◆ Material to process
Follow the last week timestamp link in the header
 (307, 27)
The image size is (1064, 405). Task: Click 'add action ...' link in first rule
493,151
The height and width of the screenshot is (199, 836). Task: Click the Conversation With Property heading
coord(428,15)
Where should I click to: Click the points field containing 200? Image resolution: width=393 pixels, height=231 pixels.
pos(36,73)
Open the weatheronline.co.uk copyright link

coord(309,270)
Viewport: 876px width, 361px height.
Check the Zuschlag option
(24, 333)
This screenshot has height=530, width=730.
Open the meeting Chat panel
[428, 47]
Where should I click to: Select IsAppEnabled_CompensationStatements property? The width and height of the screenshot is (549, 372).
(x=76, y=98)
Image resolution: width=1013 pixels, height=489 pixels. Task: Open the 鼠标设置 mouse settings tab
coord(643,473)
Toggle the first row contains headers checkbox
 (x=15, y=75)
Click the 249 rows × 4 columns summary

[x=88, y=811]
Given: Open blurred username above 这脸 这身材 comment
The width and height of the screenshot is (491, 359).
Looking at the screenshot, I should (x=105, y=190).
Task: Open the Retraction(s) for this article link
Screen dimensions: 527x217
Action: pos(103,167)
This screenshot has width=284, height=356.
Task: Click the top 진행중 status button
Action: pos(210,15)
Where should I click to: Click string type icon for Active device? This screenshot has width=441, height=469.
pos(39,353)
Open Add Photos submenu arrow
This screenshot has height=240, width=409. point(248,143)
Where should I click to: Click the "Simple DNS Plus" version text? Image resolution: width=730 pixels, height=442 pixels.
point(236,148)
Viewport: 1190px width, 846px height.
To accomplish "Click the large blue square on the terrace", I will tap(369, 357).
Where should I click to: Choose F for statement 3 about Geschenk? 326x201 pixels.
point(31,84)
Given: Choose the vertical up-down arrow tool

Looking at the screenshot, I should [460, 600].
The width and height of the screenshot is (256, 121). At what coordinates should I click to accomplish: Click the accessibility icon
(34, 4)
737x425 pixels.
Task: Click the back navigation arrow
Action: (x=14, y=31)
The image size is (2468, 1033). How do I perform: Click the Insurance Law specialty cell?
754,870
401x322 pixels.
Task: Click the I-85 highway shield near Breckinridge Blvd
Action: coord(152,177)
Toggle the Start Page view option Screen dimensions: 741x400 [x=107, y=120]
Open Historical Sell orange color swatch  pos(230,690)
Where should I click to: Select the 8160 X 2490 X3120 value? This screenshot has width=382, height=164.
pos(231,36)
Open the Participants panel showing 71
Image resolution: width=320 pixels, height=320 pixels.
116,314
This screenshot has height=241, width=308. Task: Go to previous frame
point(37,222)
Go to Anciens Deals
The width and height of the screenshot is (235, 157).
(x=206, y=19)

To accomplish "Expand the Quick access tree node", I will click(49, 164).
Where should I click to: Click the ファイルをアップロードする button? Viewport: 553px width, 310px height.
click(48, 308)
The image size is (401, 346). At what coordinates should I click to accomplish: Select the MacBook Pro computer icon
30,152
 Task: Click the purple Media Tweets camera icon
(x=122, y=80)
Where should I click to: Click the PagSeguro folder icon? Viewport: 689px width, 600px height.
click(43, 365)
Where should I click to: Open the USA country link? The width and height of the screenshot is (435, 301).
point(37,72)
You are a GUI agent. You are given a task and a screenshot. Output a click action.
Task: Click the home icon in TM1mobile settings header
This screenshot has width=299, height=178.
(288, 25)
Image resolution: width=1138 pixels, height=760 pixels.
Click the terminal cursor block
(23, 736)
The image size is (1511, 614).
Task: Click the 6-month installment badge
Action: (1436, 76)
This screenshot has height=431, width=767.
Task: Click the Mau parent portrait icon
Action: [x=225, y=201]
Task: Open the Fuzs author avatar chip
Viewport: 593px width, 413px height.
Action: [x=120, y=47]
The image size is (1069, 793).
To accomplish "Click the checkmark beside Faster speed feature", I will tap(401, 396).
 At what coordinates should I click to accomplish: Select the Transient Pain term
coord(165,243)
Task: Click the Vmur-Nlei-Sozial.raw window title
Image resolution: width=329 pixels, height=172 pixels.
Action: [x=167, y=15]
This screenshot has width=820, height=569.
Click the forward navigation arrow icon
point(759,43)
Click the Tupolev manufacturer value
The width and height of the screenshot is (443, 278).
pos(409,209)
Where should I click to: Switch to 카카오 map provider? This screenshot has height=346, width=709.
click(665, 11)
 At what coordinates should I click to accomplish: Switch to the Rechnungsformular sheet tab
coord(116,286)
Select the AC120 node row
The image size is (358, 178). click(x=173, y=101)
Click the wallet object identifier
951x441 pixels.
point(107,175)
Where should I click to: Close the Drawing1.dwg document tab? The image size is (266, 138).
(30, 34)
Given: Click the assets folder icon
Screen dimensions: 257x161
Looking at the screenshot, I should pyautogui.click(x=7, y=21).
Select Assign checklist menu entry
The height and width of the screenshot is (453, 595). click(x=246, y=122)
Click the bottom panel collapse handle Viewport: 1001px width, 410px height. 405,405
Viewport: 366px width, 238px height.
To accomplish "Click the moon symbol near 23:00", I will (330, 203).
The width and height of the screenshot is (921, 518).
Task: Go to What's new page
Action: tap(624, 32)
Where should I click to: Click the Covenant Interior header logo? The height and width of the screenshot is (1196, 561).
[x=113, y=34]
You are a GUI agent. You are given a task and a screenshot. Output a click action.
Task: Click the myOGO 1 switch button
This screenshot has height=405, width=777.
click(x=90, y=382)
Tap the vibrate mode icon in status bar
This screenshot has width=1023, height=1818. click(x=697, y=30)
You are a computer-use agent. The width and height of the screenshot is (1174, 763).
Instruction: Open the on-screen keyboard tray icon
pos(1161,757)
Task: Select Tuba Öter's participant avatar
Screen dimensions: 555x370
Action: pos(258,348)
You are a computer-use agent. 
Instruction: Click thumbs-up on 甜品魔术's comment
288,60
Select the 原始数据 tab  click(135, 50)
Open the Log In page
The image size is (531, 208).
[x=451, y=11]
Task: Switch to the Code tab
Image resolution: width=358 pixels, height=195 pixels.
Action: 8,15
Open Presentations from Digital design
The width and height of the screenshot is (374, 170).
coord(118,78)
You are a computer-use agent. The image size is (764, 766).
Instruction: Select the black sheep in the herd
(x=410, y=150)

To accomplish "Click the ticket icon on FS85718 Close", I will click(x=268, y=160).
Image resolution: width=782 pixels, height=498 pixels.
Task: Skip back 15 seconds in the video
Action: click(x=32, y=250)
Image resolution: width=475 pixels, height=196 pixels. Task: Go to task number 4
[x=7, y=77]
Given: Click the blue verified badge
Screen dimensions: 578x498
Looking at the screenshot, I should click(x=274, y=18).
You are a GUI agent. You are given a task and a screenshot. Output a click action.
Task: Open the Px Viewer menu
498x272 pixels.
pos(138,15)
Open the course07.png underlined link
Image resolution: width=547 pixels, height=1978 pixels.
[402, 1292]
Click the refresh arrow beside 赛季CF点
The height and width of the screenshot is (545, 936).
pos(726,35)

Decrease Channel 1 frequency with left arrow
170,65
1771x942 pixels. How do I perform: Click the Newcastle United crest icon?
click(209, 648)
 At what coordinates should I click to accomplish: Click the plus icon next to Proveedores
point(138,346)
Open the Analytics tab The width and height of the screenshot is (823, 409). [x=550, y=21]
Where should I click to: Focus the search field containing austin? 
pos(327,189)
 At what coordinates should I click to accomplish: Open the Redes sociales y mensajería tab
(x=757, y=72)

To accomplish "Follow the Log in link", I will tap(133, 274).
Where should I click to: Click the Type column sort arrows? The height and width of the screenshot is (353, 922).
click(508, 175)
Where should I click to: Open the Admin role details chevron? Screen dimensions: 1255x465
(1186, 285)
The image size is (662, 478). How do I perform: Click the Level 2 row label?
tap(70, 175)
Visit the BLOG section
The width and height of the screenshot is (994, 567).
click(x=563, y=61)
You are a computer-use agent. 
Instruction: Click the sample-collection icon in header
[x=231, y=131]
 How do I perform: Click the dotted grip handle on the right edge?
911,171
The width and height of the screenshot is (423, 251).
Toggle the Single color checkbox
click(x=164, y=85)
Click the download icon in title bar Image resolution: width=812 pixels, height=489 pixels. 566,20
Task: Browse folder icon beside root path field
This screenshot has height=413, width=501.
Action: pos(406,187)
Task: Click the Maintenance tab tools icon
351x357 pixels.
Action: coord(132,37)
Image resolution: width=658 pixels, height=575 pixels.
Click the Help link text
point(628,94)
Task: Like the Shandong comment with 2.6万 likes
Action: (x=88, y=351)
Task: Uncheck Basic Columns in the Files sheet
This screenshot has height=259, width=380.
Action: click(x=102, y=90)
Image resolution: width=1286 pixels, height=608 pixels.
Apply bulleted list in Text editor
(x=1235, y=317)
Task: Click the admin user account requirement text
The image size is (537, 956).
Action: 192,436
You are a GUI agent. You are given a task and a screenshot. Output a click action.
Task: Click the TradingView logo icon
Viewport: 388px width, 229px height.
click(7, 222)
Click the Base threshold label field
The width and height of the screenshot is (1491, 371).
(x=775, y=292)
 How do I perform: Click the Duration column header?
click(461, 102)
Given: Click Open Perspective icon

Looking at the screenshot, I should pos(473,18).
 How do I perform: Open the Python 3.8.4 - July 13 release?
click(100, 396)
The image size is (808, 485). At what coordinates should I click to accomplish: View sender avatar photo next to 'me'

◆ Task instructions
Exactly the lines from the one with "Toggle the Single color checkbox" through the last line of the listing above must make up your answer.

◆ Exercise response
Toggle the Single color checkbox
click(x=164, y=85)
Click the download icon in title bar Image resolution: width=812 pixels, height=489 pixels. 566,20
Task: Browse folder icon beside root path field
This screenshot has height=413, width=501.
Action: pos(406,187)
Task: Click the Maintenance tab tools icon
351x357 pixels.
Action: coord(132,37)
Image resolution: width=658 pixels, height=575 pixels.
Click the Help link text
point(628,94)
Task: Like the Shandong comment with 2.6万 likes
Action: (x=88, y=351)
Task: Uncheck Basic Columns in the Files sheet
This screenshot has height=259, width=380.
Action: click(x=102, y=90)
Image resolution: width=1286 pixels, height=608 pixels.
Apply bulleted list in Text editor
(x=1235, y=317)
Task: Click the admin user account requirement text
The image size is (537, 956).
Action: 192,436
You are a GUI agent. You are given a task and a screenshot. Output a click action.
Task: Click the TradingView logo icon
Viewport: 388px width, 229px height.
click(7, 222)
Click the Base threshold label field
The width and height of the screenshot is (1491, 371).
(x=775, y=292)
 How do I perform: Click the Duration column header?
click(461, 102)
Given: Click Open Perspective icon

Looking at the screenshot, I should pos(473,18).
 How do I perform: Open the Python 3.8.4 - July 13 release?
click(100, 396)
The image size is (808, 485). At what coordinates should I click to accomplish: View sender avatar photo next to 'me'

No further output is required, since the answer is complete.